>> begin DOCUMENT TEXT

Risk-taking is an essential aspect of virtually any business venture. The success of most enterprises depends on the ability of their leaders to evaluate risks and to decide which, of many courses, to pursue based on the likelihood and the magnitude of gain that each promises. The shareholders in corporations—like investors in any commercial entity—tolerate risk-taking because they understand that competitiveness, innovation, and profitability require decision-makers to pursue paths that have uncertain outcomes. Recognizing this, American law has consistently prohibited courts from holding corporate leaders personally liable for the consequences of risky decisions that do not succeed. Indeed, a hallmark of our commercial law has been the refusal of courts to second-guess the business judgment of corporate directors.

>> end DOCUMENT TEXT
>> begin RECORDED INFORMATION

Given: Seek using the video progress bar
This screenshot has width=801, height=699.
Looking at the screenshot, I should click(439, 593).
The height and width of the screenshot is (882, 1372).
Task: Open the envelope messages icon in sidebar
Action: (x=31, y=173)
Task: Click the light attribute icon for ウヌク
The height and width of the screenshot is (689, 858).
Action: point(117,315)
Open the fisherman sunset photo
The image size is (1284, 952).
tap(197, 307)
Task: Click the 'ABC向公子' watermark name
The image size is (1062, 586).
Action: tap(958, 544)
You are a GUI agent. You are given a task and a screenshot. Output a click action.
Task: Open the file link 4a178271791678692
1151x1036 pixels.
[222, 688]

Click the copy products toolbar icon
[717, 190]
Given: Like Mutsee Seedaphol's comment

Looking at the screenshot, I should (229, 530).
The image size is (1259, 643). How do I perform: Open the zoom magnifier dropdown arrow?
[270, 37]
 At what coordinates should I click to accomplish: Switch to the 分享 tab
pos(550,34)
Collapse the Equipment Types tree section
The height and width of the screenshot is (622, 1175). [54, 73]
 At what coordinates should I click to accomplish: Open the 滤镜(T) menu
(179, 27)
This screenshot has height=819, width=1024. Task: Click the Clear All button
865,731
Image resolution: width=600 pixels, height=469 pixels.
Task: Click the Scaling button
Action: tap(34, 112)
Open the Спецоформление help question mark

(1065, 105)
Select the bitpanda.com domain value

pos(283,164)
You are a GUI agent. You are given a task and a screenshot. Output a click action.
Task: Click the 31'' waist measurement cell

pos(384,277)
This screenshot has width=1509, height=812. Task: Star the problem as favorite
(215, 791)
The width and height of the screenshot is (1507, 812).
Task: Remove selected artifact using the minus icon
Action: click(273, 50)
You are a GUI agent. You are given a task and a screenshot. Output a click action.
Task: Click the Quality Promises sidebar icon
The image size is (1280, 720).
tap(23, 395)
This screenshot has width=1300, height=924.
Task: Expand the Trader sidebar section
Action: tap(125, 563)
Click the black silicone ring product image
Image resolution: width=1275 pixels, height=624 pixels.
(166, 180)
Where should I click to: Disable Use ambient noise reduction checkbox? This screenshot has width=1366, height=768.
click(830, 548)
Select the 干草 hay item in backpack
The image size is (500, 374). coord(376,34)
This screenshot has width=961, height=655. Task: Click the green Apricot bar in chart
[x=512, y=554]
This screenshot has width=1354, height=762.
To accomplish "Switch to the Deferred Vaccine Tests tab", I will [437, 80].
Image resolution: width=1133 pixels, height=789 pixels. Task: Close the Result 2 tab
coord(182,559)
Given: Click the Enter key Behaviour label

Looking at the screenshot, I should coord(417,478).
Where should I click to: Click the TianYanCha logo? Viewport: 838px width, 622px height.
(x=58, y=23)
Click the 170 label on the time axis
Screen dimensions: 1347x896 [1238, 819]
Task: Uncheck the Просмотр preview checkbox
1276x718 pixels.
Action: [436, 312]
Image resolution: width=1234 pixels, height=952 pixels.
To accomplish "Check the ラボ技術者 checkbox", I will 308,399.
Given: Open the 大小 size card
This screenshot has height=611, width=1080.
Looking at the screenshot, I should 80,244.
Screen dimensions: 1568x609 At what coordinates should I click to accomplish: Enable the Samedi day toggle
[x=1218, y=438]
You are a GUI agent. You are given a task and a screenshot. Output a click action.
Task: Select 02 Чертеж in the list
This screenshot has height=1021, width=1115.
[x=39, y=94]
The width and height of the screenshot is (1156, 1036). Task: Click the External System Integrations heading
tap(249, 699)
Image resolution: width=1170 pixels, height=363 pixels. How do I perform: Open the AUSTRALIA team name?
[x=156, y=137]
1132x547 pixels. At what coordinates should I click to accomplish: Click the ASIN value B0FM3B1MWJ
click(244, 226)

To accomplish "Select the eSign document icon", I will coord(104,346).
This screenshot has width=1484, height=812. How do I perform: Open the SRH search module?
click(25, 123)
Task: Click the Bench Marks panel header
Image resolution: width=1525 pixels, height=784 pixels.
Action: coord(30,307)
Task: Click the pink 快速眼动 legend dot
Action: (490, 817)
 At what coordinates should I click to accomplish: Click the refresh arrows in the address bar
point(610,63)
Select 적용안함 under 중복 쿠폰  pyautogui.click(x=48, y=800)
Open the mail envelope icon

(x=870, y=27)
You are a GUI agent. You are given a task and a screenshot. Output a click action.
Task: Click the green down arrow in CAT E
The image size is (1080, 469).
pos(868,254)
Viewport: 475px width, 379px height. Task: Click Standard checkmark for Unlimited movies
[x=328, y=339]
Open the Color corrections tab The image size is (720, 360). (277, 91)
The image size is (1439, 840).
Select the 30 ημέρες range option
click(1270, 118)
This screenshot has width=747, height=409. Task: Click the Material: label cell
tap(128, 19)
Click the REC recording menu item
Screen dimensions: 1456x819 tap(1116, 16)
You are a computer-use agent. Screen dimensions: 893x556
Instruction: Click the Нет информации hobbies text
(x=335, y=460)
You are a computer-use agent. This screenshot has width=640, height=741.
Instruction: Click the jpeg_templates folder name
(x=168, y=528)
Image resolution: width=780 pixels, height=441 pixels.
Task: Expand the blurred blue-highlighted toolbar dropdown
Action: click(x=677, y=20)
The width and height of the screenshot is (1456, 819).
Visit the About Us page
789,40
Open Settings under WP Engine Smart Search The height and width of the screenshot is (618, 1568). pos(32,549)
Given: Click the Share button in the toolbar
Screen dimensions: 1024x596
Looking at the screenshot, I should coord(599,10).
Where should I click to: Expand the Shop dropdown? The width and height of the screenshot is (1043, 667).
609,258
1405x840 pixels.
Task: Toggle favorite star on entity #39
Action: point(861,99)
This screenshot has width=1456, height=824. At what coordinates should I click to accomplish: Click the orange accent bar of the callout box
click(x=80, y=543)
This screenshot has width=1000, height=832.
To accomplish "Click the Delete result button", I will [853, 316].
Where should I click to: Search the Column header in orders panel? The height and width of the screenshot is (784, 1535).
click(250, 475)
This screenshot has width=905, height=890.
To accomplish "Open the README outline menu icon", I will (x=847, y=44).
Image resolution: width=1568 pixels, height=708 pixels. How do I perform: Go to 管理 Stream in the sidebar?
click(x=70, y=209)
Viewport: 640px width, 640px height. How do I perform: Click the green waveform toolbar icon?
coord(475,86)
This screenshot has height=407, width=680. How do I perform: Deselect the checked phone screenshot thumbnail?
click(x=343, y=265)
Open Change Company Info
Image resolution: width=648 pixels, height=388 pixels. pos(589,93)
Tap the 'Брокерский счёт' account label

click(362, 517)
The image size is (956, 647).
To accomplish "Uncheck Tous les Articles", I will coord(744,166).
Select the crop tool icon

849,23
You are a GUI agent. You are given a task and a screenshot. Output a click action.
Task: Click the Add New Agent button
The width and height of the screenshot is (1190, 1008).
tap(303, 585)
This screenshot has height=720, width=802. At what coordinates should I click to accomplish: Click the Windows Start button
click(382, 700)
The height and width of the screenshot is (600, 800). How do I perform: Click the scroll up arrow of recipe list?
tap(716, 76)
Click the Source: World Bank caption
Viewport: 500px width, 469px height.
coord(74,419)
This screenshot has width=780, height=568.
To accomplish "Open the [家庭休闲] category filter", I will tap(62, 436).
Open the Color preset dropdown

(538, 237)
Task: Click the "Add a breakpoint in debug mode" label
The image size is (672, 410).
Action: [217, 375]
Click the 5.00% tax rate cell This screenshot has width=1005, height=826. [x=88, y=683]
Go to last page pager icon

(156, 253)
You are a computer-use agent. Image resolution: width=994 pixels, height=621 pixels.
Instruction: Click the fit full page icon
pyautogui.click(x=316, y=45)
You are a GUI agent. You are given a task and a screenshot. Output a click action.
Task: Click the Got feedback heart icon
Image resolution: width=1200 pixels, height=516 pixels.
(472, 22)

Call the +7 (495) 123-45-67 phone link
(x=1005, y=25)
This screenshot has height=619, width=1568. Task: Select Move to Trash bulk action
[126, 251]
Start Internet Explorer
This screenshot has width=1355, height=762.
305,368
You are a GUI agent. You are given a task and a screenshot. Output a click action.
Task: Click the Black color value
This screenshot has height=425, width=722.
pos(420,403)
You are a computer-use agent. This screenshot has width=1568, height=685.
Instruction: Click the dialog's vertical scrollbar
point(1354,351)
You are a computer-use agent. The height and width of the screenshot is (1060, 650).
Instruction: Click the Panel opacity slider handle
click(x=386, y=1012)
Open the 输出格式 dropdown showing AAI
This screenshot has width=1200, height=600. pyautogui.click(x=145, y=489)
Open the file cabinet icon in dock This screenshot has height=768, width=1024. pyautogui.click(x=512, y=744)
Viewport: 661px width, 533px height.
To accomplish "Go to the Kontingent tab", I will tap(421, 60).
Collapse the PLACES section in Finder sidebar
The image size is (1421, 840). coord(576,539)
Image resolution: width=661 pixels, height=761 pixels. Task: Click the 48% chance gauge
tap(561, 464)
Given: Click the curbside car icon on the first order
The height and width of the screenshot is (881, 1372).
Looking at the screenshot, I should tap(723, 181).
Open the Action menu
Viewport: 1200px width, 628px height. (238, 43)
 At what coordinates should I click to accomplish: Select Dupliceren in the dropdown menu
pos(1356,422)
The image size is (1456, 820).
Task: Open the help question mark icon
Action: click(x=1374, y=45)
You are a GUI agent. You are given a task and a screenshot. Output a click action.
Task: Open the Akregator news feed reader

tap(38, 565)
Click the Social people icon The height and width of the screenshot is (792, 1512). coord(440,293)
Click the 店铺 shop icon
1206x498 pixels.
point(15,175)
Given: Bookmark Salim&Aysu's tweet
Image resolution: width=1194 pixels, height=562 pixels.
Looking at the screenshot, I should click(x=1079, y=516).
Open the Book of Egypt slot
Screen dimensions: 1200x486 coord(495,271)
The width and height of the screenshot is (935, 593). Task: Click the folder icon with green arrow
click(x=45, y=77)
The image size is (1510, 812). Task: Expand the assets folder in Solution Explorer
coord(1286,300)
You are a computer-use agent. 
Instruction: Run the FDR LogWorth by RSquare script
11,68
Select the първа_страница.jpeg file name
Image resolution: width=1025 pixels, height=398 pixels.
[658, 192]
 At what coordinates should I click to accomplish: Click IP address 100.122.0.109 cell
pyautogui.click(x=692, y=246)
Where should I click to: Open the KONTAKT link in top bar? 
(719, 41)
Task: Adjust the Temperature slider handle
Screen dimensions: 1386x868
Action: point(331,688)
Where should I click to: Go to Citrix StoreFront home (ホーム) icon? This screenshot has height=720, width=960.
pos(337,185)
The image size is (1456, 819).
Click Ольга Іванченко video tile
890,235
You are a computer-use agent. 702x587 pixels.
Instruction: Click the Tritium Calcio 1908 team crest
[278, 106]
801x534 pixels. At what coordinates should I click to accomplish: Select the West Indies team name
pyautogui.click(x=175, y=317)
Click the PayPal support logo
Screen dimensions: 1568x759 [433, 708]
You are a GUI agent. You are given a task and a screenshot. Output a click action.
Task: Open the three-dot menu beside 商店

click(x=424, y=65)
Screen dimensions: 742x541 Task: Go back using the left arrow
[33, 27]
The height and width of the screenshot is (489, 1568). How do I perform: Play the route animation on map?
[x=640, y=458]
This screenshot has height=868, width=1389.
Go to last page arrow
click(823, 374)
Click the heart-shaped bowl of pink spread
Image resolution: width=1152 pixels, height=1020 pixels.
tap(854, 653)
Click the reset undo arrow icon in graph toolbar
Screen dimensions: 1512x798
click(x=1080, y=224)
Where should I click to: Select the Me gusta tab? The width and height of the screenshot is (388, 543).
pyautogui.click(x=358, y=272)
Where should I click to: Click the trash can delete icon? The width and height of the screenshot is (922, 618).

>> end RECORDED INFORMATION

## PROBLEM TO WORK ON
Continue the passage on business risk-taking and courts' deference to corporate directors from where it stops.

## RESPONSE TO THE TASK
This long-held policy of abstention was sorely tested by the events of 2008. While a variety of causes undoubtedly contributed to the fall of so many financial institutions—and the loss of billions to shareholders—most prominent among them was the mishandling of risk or, as one commentator succinctly called it, “really bad bets on mortgage securities.”[3] The unprecedented events of 2008 inevitably force us to examine how the law addresses risk-taking by corporate leaders and to re-evaluate when the law should hold those leaders liable for the consequences of their bad decision-making.

The business judgment rule prevents courts from reviewing the decisions of corporate directors as long as the directors “acted on an informed basis, in good faith and in the honest belief that the action taken was in the best interests of the company.”[4] This means that aggrieved shareholders cannot hold directors legally[5] responsible for even their most disastrous decisions unless the complaint clears a very high threshold indeed. In justifying the broad protections provided by the business judgment rule, commentators and jurists make much of the policy objective of encouraging risk-taking by corporate decision-makers.[6] In order for a corporation to succeed in a highly competitive marketplace, they argue, it must test new ideas, pursue new markets, and create new products. Since many such inspired actions end in failure, the business judgment rule is necessary to protect directors from liability for such failures.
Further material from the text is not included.